Set out every line of the records below as a numbered list, and leave out the blank lines.
--- Start RECORDED INFORMATION ---
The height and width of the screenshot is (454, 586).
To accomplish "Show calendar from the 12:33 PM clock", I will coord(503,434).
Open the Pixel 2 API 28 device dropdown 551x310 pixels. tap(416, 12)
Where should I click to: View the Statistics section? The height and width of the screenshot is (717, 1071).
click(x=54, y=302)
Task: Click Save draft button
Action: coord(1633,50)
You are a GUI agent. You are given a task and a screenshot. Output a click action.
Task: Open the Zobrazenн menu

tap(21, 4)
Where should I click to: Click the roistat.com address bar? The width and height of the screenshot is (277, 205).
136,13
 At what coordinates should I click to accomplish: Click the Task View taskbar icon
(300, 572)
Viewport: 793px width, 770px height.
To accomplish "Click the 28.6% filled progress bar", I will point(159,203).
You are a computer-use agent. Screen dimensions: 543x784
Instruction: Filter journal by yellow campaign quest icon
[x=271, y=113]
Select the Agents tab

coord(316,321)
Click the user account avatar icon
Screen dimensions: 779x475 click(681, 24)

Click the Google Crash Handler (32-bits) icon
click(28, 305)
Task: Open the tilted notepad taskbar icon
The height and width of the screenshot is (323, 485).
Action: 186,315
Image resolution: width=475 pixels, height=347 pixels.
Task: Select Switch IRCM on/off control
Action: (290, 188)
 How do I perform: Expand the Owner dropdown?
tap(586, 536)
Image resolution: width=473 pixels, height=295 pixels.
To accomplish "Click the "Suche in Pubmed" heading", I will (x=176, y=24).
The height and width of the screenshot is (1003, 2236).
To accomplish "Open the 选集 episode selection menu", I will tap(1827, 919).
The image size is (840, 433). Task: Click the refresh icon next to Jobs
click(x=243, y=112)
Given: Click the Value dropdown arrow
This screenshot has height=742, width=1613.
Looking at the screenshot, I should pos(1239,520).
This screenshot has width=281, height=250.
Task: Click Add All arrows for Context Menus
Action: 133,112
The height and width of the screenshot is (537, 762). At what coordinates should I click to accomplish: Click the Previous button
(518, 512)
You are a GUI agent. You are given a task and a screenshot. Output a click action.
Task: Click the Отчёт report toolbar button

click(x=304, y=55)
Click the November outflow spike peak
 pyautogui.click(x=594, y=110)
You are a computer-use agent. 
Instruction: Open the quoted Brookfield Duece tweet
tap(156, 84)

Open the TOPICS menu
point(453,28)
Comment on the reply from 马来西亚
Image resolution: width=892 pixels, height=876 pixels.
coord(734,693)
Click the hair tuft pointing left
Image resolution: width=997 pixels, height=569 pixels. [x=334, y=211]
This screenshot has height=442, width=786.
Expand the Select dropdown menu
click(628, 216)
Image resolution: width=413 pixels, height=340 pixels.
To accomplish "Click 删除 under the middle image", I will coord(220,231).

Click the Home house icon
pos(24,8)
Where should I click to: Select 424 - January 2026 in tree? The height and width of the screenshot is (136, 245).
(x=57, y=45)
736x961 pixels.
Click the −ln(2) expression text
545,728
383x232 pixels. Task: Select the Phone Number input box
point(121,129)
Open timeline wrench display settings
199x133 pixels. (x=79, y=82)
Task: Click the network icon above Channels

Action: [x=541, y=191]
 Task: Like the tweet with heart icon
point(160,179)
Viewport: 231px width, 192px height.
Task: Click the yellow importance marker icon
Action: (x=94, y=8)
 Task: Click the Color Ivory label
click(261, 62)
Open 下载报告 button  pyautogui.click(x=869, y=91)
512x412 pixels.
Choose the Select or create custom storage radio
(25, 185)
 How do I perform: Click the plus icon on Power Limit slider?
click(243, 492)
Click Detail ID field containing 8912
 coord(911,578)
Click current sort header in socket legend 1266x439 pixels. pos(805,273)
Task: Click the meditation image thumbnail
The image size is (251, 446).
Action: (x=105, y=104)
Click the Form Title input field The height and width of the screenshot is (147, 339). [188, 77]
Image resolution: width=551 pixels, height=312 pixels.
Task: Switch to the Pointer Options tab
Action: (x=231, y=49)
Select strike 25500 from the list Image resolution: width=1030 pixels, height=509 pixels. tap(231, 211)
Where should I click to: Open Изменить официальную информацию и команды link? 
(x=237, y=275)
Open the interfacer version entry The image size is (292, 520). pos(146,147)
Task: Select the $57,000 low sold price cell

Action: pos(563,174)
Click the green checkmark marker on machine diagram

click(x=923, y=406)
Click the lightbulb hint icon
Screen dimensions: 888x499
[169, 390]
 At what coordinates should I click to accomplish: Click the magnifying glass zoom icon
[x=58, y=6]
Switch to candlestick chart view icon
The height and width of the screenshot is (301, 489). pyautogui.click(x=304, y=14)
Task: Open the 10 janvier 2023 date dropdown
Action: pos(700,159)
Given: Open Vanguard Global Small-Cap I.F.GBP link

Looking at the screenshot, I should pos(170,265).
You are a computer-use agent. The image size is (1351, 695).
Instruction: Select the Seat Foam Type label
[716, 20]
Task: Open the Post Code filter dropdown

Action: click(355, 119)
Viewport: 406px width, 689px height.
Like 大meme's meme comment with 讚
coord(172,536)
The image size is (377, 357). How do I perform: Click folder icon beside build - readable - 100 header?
--- End RECORDED INFORMATION ---
§ TASK OUTPUT:
1. The height and width of the screenshot is (454, 586).
2. To accomplish "Show calendar from the 12:33 PM clock", I will coord(503,434).
3. Open the Pixel 2 API 28 device dropdown 551x310 pixels. tap(416, 12)
4. Where should I click to: View the Statistics section? The height and width of the screenshot is (717, 1071).
5. click(x=54, y=302)
6. Task: Click Save draft button
7. Action: coord(1633,50)
8. You are a GUI agent. You are given a task and a screenshot. Output a click action.
9. Task: Open the Zobrazenн menu
10. tap(21, 4)
11. Where should I click to: Click the roistat.com address bar? The width and height of the screenshot is (277, 205).
12. 136,13
13.  At what coordinates should I click to accomplish: Click the Task View taskbar icon
14. (300, 572)
15. Viewport: 793px width, 770px height.
16. To accomplish "Click the 28.6% filled progress bar", I will point(159,203).
17. You are a computer-use agent. Screen dimensions: 543x784
18. Instruction: Filter journal by yellow campaign quest icon
19. [x=271, y=113]
20. Select the Agents tab
21. coord(316,321)
22. Click the user account avatar icon
23. Screen dimensions: 779x475 click(681, 24)
24. Click the Google Crash Handler (32-bits) icon
25. click(28, 305)
26. Task: Open the tilted notepad taskbar icon
27. The height and width of the screenshot is (323, 485).
28. Action: 186,315
29. Image resolution: width=475 pixels, height=347 pixels.
30. Task: Select Switch IRCM on/off control
31. Action: (290, 188)
32.  How do I perform: Expand the Owner dropdown?
33. tap(586, 536)
34. Image resolution: width=473 pixels, height=295 pixels.
35. To accomplish "Click the "Suche in Pubmed" heading", I will (x=176, y=24).
36. The height and width of the screenshot is (1003, 2236).
37. To accomplish "Open the 选集 episode selection menu", I will tap(1827, 919).
38. The image size is (840, 433). Task: Click the refresh icon next to Jobs
39. click(x=243, y=112)
40. Given: Click the Value dropdown arrow
41. This screenshot has height=742, width=1613.
42. Looking at the screenshot, I should pos(1239,520).
43. This screenshot has width=281, height=250.
44. Task: Click Add All arrows for Context Menus
45. Action: 133,112
46. The height and width of the screenshot is (537, 762). At what coordinates should I click to accomplish: Click the Previous button
47. (518, 512)
48. You are a GUI agent. You are given a task and a screenshot. Output a click action.
49. Task: Click the Отчёт report toolbar button
50. click(x=304, y=55)
51. Click the November outflow spike peak
52.  pyautogui.click(x=594, y=110)
53. You are a computer-use agent. 
54. Instruction: Open the quoted Brookfield Duece tweet
55. tap(156, 84)
56. Open the TOPICS menu
57. point(453,28)
58. Comment on the reply from 马来西亚
59. Image resolution: width=892 pixels, height=876 pixels.
60. coord(734,693)
61. Click the hair tuft pointing left
62. Image resolution: width=997 pixels, height=569 pixels. [x=334, y=211]
63. This screenshot has height=442, width=786.
64. Expand the Select dropdown menu
65. click(628, 216)
66. Image resolution: width=413 pixels, height=340 pixels.
67. To accomplish "Click 删除 under the middle image", I will coord(220,231).
68. Click the Home house icon
69. pos(24,8)
70. Where should I click to: Select 424 - January 2026 in tree? The height and width of the screenshot is (136, 245).
71. (x=57, y=45)
72. 736x961 pixels.
73. Click the −ln(2) expression text
74. 545,728
75. 383x232 pixels. Task: Select the Phone Number input box
76. point(121,129)
77. Open timeline wrench display settings
78. 199x133 pixels. (x=79, y=82)
79. Task: Click the network icon above Channels
80. Action: [x=541, y=191]
81.  Task: Like the tweet with heart icon
82. point(160,179)
83. Viewport: 231px width, 192px height.
84. Task: Click the yellow importance marker icon
85. Action: (x=94, y=8)
86.  Task: Click the Color Ivory label
87. click(261, 62)
88. Open 下载报告 button  pyautogui.click(x=869, y=91)
89. 512x412 pixels.
90. Choose the Select or create custom storage radio
91. (25, 185)
92.  How do I perform: Click the plus icon on Power Limit slider?
93. click(243, 492)
94. Click Detail ID field containing 8912
95.  coord(911,578)
96. Click current sort header in socket legend 1266x439 pixels. pos(805,273)
97. Task: Click the meditation image thumbnail
98. The image size is (251, 446).
99. Action: (x=105, y=104)
100. Click the Form Title input field The height and width of the screenshot is (147, 339). [188, 77]
101. Image resolution: width=551 pixels, height=312 pixels.
102. Task: Switch to the Pointer Options tab
103. Action: (x=231, y=49)
104. Select strike 25500 from the list Image resolution: width=1030 pixels, height=509 pixels. tap(231, 211)
105. Where should I click to: Open Изменить официальную информацию и команды link? 
106. (x=237, y=275)
107. Open the interfacer version entry The image size is (292, 520). pos(146,147)
108. Task: Select the $57,000 low sold price cell
109. Action: pos(563,174)
110. Click the green checkmark marker on machine diagram
111. click(x=923, y=406)
112. Click the lightbulb hint icon
113. Screen dimensions: 888x499
114. [169, 390]
115.  At what coordinates should I click to accomplish: Click the magnifying glass zoom icon
116. [x=58, y=6]
117. Switch to candlestick chart view icon
118. The height and width of the screenshot is (301, 489). pyautogui.click(x=304, y=14)
119. Task: Open the 10 janvier 2023 date dropdown
120. Action: pos(700,159)
121. Given: Open Vanguard Global Small-Cap I.F.GBP link
122. Looking at the screenshot, I should pos(170,265).
123. You are a computer-use agent. The image size is (1351, 695).
124. Instruction: Select the Seat Foam Type label
125. [716, 20]
126. Task: Open the Post Code filter dropdown
127. Action: click(355, 119)
128. Viewport: 406px width, 689px height.
129. Like 大meme's meme comment with 讚
130. coord(172,536)
131. The image size is (377, 357). How do I perform: Click folder icon beside build - readable - 100 header?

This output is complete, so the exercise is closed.